* _Task_
Filter out all lines without the word "will" from the data below, please, and copy the rest.

* _Data for processing_
⁂

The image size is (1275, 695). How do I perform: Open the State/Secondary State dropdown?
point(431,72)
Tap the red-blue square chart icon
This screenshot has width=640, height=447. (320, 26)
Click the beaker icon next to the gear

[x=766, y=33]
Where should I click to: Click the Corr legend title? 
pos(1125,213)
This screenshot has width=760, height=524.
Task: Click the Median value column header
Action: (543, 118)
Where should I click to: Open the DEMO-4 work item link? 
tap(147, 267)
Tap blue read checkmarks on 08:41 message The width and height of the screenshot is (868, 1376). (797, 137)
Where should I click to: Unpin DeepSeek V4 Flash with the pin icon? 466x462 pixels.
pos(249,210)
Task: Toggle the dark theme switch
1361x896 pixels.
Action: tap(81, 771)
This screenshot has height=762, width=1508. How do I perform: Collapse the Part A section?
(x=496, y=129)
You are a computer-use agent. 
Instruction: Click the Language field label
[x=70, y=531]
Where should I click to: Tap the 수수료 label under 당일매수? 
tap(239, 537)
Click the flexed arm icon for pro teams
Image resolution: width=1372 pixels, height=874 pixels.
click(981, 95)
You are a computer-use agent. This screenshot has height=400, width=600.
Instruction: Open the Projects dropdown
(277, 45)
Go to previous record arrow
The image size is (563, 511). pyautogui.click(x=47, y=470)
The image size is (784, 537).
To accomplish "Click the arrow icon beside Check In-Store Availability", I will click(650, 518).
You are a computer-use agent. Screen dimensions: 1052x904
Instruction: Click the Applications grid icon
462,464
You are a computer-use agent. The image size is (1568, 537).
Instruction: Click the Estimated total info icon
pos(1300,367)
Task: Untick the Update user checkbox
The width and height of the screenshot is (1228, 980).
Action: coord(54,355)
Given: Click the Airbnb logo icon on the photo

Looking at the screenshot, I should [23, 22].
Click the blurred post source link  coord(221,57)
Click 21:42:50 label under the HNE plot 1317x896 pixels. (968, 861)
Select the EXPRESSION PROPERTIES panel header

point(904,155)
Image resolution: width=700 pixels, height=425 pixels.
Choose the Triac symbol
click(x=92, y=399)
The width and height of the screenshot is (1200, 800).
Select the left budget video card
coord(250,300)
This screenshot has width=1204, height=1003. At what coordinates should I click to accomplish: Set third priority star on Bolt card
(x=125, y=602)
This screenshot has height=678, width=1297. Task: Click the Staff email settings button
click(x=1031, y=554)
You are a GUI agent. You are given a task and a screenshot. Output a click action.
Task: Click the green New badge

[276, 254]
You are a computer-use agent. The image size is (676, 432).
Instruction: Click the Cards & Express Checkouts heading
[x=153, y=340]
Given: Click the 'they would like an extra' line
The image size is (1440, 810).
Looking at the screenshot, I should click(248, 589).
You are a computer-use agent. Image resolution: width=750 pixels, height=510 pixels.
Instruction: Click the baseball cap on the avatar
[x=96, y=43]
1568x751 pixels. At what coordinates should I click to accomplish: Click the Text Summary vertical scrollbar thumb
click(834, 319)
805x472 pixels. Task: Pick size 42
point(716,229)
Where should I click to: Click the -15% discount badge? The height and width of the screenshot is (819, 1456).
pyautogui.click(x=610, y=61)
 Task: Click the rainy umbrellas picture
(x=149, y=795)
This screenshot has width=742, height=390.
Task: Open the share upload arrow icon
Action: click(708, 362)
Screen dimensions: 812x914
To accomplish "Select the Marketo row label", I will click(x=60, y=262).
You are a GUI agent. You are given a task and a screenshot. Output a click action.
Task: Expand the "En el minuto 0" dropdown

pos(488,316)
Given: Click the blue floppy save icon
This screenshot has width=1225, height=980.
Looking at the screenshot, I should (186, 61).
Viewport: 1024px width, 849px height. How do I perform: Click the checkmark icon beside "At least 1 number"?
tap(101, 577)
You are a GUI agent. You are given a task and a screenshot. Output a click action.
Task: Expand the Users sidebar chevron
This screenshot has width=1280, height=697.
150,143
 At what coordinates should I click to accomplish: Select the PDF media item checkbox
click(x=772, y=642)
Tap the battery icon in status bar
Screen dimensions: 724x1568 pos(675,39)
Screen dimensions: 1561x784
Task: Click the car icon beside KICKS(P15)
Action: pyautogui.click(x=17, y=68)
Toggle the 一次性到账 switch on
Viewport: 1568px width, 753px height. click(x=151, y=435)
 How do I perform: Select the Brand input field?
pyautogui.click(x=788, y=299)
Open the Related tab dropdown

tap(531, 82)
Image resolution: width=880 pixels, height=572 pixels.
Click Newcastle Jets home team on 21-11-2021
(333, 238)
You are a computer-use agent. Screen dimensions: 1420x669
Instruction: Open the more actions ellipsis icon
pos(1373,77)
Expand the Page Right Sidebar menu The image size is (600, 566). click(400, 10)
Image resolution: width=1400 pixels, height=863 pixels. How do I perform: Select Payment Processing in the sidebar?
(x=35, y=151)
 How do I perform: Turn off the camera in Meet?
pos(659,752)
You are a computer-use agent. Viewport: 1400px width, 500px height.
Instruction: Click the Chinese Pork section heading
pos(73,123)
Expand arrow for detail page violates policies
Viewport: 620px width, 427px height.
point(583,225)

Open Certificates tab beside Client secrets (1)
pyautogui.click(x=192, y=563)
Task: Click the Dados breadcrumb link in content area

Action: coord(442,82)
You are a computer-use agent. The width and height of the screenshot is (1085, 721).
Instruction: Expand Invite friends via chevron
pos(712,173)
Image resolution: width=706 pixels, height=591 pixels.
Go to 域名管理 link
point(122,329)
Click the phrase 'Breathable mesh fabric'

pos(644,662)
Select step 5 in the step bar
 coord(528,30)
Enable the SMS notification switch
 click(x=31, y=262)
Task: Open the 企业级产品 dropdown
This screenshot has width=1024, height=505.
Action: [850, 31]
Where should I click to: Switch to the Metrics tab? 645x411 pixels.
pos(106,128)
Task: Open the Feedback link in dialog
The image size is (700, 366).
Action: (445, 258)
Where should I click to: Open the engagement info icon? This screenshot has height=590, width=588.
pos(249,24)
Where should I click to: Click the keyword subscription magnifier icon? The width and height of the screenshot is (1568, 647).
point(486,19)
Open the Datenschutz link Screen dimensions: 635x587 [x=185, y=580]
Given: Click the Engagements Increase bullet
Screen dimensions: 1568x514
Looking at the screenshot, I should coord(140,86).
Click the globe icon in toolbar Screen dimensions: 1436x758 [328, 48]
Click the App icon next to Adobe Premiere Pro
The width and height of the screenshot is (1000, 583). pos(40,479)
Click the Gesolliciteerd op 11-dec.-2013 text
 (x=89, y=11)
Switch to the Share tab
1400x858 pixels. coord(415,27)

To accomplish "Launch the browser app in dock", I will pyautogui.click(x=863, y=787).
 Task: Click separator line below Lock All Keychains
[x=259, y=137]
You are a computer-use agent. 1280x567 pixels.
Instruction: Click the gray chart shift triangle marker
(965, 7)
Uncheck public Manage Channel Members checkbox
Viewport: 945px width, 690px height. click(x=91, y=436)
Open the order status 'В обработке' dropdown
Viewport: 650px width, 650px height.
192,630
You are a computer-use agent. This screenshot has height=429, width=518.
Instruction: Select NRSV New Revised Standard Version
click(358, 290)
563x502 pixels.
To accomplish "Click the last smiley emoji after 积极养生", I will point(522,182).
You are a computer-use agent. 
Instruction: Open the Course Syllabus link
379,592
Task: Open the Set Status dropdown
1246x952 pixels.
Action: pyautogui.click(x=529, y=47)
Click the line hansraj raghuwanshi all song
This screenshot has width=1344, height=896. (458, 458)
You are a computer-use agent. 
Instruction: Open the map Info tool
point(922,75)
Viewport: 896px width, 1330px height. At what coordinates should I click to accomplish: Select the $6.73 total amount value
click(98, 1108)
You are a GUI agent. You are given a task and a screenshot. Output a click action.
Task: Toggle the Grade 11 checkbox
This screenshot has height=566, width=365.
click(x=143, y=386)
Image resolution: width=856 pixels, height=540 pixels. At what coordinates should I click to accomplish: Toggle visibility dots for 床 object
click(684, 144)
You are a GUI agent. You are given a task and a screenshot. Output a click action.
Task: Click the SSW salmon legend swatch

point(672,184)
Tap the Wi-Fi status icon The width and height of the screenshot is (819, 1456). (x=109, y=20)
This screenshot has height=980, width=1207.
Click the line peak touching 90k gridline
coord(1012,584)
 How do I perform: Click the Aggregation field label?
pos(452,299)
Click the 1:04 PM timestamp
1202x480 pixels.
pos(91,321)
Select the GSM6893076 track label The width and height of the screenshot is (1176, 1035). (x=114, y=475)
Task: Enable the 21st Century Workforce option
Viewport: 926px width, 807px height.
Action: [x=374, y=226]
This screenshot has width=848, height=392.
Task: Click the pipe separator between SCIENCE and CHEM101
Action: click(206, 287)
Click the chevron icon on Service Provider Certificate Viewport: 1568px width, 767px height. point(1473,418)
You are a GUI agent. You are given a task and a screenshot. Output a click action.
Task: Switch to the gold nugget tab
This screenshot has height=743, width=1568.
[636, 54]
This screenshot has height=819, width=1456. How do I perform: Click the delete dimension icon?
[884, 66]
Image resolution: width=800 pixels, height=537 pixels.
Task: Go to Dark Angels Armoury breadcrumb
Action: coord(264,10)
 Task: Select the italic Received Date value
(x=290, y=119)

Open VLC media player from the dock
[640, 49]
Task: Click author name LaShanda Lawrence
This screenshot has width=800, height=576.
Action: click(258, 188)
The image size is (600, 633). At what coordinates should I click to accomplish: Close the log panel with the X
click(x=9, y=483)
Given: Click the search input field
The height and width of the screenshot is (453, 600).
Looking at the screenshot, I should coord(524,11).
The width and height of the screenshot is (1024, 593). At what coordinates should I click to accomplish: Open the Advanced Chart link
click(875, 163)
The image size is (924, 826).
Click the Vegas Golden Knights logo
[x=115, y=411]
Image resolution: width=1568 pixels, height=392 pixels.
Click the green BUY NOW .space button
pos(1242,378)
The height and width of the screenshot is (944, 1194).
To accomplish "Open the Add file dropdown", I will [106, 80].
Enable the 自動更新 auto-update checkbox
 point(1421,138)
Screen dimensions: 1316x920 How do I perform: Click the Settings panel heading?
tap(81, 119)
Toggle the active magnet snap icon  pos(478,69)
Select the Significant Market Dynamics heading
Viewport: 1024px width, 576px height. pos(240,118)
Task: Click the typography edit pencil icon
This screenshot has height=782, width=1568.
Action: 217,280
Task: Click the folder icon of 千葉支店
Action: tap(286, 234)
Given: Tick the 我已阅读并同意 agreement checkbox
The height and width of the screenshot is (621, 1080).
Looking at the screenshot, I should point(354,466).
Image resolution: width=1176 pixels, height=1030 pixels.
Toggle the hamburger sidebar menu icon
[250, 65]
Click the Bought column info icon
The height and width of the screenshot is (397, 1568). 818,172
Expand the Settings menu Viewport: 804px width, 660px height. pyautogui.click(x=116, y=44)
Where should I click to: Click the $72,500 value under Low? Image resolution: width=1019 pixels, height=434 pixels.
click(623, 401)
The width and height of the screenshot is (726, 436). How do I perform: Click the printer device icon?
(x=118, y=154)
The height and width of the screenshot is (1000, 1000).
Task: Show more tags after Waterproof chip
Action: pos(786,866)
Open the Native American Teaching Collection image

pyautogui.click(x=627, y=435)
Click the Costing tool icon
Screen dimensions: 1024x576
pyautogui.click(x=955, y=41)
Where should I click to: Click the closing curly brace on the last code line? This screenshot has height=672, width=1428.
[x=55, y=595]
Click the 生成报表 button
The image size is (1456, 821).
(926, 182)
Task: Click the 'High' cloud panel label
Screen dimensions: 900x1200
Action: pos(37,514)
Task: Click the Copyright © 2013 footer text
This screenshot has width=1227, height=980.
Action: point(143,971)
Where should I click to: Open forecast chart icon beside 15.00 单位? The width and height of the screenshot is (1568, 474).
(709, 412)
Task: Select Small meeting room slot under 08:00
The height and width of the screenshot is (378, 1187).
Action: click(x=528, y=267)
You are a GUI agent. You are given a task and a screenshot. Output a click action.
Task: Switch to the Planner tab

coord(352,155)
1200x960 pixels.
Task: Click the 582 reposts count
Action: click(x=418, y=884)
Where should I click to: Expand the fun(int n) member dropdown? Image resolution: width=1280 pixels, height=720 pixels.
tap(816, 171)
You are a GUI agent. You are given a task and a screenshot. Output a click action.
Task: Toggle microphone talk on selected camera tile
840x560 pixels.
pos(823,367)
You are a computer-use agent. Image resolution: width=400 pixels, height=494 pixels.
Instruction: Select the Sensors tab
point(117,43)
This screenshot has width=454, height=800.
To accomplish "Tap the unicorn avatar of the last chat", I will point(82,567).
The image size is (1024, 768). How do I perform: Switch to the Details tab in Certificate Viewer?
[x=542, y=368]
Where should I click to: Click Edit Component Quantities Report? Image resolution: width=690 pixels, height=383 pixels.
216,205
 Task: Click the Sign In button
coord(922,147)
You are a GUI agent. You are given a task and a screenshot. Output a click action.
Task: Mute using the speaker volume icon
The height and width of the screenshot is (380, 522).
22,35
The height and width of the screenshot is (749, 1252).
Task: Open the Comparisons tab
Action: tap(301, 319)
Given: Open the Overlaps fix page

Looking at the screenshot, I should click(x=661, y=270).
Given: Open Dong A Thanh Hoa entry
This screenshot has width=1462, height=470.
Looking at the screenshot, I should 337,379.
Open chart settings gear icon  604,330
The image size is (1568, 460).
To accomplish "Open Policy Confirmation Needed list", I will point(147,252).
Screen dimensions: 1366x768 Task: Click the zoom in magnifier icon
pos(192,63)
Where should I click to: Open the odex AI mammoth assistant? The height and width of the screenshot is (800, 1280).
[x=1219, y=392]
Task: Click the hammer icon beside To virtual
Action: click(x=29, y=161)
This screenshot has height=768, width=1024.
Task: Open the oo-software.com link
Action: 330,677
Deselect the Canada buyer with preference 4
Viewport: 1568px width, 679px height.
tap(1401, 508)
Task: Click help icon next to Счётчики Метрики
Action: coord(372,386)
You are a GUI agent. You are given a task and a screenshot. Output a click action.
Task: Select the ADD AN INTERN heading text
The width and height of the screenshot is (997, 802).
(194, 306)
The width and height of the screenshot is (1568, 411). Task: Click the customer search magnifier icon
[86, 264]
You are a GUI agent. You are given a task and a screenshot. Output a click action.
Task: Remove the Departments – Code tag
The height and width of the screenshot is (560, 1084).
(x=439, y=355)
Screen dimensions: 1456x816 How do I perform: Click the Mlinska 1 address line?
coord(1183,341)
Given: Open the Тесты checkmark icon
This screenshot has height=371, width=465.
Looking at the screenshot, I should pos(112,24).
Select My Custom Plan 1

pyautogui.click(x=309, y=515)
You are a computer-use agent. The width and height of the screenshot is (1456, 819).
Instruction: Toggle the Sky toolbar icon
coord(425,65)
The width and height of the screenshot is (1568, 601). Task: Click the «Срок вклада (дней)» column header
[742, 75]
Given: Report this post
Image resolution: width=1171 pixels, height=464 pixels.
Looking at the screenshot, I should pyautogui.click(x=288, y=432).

⁂

* _Solution below_
To accomplish "Click the arrow icon beside Check In-Store Availability", I will click(650, 518).
To accomplish "Select the Marketo row label", I will click(x=60, y=262).
To accomplish "Launch the browser app in dock", I will pyautogui.click(x=863, y=787).
To accomplish "Click the last smiley emoji after 积极养生", I will point(522,182).
To accomplish "Open the Add file dropdown", I will [106, 80].
To accomplish "Tap the unicorn avatar of the last chat", I will point(82,567).
To accomplish "Open Policy Confirmation Needed list", I will point(147,252).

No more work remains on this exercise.